> _DO THIS_
Copy the lines of the records word for word, beginning at the line that contains "Task: Switch to the New tab label" and stopping after the line that contains "Action: 598,33".

Text and element pointing records
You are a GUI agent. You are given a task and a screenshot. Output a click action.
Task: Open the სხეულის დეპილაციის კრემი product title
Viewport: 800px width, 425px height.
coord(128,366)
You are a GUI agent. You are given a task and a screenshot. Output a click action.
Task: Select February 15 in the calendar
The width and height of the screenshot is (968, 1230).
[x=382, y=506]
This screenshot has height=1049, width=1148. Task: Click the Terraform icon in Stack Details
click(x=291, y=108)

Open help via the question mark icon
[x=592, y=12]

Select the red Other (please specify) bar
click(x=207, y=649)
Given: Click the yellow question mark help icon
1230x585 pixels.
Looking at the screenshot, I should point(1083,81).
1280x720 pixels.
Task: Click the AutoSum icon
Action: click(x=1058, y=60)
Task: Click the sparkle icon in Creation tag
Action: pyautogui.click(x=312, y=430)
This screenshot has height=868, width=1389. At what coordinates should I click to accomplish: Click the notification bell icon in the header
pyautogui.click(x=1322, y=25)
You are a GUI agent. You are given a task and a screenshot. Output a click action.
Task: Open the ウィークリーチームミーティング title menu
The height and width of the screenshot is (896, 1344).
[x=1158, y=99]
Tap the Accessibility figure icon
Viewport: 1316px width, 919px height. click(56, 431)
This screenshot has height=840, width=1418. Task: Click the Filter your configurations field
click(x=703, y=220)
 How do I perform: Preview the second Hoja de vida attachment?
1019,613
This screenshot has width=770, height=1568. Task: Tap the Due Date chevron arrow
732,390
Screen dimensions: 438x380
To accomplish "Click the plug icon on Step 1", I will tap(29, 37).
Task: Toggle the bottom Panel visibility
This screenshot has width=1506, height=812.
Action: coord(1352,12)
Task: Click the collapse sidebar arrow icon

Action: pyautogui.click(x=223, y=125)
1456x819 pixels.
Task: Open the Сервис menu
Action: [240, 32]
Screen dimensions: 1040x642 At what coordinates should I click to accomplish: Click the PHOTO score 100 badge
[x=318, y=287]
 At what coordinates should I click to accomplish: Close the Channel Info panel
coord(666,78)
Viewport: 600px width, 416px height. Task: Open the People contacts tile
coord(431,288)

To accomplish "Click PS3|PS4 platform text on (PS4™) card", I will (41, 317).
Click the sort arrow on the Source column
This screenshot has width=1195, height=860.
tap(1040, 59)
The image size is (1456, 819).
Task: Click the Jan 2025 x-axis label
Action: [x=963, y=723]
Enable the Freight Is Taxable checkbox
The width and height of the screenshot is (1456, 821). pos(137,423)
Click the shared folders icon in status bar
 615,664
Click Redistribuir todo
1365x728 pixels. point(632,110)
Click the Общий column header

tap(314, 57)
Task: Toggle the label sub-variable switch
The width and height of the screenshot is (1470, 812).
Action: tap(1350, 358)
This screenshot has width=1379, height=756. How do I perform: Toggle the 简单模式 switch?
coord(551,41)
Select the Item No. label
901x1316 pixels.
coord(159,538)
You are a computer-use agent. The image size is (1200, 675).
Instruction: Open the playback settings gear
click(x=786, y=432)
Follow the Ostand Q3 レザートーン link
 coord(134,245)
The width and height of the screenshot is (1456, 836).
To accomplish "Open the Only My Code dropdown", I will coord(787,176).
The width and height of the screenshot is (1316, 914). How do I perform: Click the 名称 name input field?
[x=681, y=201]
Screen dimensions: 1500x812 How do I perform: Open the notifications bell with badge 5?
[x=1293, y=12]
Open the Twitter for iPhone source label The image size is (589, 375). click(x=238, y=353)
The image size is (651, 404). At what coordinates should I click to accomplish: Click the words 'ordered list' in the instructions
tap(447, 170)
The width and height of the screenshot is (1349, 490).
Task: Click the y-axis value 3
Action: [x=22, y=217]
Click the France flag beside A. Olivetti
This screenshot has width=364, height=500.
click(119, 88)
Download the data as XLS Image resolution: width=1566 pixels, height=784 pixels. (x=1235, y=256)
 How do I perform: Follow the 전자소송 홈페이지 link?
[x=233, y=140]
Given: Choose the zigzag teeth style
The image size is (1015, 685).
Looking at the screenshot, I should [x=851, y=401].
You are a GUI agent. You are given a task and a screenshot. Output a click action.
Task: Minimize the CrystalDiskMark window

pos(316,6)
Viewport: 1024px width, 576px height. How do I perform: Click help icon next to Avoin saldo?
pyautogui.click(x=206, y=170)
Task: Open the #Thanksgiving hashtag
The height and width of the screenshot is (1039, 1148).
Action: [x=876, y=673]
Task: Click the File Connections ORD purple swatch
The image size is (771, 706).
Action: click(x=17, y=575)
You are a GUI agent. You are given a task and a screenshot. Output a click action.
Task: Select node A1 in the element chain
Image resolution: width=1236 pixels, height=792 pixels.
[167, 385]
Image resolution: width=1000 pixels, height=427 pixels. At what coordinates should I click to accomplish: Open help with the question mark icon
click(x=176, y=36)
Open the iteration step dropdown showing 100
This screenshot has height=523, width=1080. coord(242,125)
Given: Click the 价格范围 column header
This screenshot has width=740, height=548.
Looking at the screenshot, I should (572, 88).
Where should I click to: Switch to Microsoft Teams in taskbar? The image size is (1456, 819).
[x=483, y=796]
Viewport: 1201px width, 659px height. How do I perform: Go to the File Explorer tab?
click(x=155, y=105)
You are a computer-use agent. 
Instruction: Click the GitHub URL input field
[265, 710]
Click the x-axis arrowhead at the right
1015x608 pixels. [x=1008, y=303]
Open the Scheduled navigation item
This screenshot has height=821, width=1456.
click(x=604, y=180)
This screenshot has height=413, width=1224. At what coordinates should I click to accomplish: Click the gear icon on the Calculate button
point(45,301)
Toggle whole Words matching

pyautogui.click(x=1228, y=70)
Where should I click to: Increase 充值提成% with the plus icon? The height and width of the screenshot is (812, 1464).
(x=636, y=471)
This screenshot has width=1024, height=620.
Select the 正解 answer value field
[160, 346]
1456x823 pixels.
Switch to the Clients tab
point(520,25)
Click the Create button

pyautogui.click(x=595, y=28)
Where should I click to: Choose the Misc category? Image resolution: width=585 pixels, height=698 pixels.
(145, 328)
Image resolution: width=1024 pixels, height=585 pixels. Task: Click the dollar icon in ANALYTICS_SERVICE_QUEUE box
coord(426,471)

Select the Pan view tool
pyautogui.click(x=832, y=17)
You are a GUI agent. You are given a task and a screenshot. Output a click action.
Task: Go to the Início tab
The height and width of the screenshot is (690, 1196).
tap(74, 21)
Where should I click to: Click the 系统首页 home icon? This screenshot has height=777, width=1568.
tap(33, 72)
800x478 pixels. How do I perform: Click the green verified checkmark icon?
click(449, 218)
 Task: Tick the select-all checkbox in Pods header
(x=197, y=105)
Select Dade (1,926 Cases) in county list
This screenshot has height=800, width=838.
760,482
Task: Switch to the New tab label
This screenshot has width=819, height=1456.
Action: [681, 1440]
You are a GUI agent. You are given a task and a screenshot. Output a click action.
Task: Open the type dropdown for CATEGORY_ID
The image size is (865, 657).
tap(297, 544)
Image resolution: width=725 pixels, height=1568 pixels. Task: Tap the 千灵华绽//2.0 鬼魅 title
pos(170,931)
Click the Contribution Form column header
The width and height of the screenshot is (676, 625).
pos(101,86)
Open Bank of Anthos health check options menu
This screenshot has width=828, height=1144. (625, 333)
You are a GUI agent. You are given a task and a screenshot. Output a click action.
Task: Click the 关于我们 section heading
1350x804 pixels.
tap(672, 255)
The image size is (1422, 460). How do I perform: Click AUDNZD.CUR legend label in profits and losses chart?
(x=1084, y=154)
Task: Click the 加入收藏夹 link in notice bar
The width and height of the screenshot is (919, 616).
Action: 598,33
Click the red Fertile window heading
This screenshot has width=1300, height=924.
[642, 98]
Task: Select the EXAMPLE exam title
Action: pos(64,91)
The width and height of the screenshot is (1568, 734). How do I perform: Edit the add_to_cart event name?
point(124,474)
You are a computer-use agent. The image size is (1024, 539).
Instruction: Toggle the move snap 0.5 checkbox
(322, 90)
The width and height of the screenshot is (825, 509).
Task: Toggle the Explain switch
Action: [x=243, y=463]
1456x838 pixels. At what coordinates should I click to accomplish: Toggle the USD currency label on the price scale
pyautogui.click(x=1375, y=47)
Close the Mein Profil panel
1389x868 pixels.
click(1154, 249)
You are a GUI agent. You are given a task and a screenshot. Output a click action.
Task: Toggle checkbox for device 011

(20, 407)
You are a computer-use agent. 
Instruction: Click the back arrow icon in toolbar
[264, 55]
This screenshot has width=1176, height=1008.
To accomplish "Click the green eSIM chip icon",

> _SOLVED EXERCISE_
Task: Switch to the New tab label
This screenshot has width=819, height=1456.
Action: [681, 1440]
You are a GUI agent. You are given a task and a screenshot. Output a click action.
Task: Open the type dropdown for CATEGORY_ID
The image size is (865, 657).
tap(297, 544)
Image resolution: width=725 pixels, height=1568 pixels. Task: Tap the 千灵华绽//2.0 鬼魅 title
pos(170,931)
Click the Contribution Form column header
The width and height of the screenshot is (676, 625).
pos(101,86)
Open Bank of Anthos health check options menu
This screenshot has width=828, height=1144. (625, 333)
You are a GUI agent. You are given a task and a screenshot. Output a click action.
Task: Click the 关于我们 section heading
1350x804 pixels.
tap(672, 255)
The image size is (1422, 460). How do I perform: Click AUDNZD.CUR legend label in profits and losses chart?
(x=1084, y=154)
Task: Click the 加入收藏夹 link in notice bar
The width and height of the screenshot is (919, 616).
Action: 598,33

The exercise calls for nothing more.